The phylogenetic position of Australovenator is, like just about every dinosaur in Australia, a bit of a mystery. It was initially classified as a basal allosauroid, in light of its primitive traits, but was later reclassified as a megaraptoran. The megaraptorans were still allosauroids, just further up the tree. Interestingly, the early Cretaceous age of Rapator suggests that megaraptorans may have originated in Australia or Antarctica, radiating out from there into South America later in the Cretaceous when temperatures warmed enough for them to cross the pole. It’s important to remember this- despite the temperature being warmer in the Cretaceous than today, the Antarctic Circle was still a formidable biogeographic barrier that had kept Australia isolated from the rest of Gondwana since the early Jurassic, so the megaraptorans were penned up for awhile.
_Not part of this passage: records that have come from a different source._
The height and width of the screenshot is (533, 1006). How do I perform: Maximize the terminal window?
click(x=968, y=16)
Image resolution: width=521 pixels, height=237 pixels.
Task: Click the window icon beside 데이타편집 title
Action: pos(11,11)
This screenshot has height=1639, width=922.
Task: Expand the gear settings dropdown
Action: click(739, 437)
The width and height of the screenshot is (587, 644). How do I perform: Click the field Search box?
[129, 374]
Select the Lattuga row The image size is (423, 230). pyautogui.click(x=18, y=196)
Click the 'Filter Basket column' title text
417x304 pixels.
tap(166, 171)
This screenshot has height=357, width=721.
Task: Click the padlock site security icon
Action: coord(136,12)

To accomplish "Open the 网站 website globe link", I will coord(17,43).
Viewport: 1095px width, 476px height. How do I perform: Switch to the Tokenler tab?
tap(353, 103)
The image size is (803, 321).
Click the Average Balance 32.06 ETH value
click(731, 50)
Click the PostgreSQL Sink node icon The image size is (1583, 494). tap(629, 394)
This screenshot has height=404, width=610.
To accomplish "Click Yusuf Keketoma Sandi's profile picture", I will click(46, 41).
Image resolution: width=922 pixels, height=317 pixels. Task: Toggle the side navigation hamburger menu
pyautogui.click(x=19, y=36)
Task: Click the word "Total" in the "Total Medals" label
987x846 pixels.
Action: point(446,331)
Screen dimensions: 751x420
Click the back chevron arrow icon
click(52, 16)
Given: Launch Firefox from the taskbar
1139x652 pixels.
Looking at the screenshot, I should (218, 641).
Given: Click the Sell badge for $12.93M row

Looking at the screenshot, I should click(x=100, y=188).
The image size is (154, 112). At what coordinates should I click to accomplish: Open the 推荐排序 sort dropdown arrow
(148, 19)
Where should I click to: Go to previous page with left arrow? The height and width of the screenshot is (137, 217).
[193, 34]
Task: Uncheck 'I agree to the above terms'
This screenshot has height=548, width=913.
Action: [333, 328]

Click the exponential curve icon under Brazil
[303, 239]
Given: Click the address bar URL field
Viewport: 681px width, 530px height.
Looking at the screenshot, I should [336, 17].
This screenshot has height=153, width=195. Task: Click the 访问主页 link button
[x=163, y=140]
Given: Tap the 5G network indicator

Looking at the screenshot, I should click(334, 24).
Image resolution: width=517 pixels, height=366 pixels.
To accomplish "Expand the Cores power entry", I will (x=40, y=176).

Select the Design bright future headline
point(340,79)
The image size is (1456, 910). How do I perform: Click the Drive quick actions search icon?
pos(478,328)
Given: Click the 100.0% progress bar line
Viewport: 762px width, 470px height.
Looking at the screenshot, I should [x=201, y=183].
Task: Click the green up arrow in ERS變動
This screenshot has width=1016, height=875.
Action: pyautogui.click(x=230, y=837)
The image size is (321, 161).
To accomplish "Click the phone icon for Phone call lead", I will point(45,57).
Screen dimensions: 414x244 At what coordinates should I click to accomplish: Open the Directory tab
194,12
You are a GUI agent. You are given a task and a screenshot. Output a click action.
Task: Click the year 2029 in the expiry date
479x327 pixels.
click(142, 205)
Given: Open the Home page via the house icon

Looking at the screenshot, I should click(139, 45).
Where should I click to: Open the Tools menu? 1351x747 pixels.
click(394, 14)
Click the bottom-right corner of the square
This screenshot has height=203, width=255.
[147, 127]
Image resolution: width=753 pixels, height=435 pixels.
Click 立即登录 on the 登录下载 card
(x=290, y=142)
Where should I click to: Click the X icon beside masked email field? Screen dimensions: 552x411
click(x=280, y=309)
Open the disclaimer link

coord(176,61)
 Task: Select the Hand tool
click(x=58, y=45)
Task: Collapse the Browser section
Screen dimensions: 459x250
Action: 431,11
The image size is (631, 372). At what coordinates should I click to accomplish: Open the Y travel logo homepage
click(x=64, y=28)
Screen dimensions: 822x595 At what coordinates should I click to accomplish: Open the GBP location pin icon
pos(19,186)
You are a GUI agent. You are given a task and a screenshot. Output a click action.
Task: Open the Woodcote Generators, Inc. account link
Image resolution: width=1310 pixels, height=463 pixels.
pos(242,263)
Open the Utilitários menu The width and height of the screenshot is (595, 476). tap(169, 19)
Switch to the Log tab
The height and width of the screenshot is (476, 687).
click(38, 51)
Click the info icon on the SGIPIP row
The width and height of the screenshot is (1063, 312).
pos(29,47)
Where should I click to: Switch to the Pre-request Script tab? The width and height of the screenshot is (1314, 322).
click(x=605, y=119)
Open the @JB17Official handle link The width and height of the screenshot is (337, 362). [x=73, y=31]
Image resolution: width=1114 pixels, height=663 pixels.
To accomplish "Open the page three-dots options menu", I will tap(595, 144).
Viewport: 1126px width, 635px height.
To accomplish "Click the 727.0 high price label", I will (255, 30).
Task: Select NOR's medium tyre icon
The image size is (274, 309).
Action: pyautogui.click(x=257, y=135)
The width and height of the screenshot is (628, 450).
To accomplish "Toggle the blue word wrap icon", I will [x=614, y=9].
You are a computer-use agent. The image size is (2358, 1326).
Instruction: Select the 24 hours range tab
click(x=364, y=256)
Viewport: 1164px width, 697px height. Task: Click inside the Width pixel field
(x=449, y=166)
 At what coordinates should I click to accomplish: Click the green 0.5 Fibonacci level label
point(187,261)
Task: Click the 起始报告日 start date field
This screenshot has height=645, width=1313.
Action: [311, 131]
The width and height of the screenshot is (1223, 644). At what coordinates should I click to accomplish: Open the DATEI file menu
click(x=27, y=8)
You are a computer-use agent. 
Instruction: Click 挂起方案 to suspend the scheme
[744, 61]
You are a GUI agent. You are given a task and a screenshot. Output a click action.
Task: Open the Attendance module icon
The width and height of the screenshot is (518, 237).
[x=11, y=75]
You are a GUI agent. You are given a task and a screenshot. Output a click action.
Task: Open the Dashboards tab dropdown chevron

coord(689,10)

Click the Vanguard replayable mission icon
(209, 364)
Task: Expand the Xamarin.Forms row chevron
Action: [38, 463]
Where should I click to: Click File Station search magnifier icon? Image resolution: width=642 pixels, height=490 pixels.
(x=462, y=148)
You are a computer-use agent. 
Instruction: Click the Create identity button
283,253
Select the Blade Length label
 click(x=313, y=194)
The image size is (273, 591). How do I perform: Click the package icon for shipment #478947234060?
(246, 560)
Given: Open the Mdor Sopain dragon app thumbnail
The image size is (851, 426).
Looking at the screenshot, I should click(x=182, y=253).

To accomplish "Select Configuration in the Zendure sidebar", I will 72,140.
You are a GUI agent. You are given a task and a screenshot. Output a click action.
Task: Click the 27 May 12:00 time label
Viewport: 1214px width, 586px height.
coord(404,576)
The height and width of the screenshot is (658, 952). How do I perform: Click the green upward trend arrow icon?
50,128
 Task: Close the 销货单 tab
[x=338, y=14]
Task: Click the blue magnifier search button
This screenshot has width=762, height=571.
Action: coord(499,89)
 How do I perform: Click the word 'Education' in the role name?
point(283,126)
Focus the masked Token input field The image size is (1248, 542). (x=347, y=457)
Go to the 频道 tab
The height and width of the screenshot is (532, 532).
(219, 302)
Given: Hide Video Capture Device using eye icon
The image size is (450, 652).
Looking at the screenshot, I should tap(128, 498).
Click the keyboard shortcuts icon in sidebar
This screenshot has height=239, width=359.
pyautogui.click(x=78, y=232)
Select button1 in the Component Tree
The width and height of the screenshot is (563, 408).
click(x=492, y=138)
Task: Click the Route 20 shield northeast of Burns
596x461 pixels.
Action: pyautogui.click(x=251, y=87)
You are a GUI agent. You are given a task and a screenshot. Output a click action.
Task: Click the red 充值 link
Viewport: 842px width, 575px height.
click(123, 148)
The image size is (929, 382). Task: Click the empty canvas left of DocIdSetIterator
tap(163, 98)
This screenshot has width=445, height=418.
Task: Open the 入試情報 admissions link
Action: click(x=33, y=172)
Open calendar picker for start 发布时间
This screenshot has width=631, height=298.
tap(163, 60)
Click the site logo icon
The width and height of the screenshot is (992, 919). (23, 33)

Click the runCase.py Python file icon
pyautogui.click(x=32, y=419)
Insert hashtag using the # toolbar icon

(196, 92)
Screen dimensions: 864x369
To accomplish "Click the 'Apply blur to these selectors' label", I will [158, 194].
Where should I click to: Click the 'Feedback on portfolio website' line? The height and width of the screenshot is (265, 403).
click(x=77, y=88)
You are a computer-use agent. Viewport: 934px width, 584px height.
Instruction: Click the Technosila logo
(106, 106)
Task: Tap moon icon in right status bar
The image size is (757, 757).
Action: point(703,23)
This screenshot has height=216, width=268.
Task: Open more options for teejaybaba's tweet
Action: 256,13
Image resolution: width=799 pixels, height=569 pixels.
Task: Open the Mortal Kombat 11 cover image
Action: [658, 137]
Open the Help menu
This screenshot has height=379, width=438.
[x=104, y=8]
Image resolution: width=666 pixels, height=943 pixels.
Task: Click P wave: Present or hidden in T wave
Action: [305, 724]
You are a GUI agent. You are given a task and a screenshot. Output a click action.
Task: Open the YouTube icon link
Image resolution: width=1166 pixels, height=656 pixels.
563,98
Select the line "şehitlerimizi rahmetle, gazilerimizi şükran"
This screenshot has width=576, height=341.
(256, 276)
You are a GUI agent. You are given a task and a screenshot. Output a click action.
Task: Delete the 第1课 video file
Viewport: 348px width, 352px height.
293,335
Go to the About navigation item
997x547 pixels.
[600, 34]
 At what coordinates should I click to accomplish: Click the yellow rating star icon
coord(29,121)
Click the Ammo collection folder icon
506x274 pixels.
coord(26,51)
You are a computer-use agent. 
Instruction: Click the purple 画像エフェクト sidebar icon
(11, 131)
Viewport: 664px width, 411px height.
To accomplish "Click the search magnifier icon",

More recently, Australovenator and all other megaraptorans have been reclassified as tyrannosauroids. Personally, I disagree with this assignment and I don’t believe it will hold up. Australovenator has so many primitive characteristics- specifically in the non-coelurosaurian hands- that the previous allosauroid assignment is more plausible. Tyrannosauroids are only known from fragmentary, highly contentious material in Gondwana. They were Laurasian creatures, dominating the northern hemisphere, and no other Laurasian taxa are known from Australia in the early Cretaceous.
Regardless of its classification, Australovenator was almost certainly the apex predator of its environment. And, assuming the megaraptorans did evolve in eastern Gondwana, they did quite well once the climate warmed enough for them to cross the pole in the mid-Cretaceous, populating South America even against stiff competition from abelisaurs and the much larger carcharodontosaurs.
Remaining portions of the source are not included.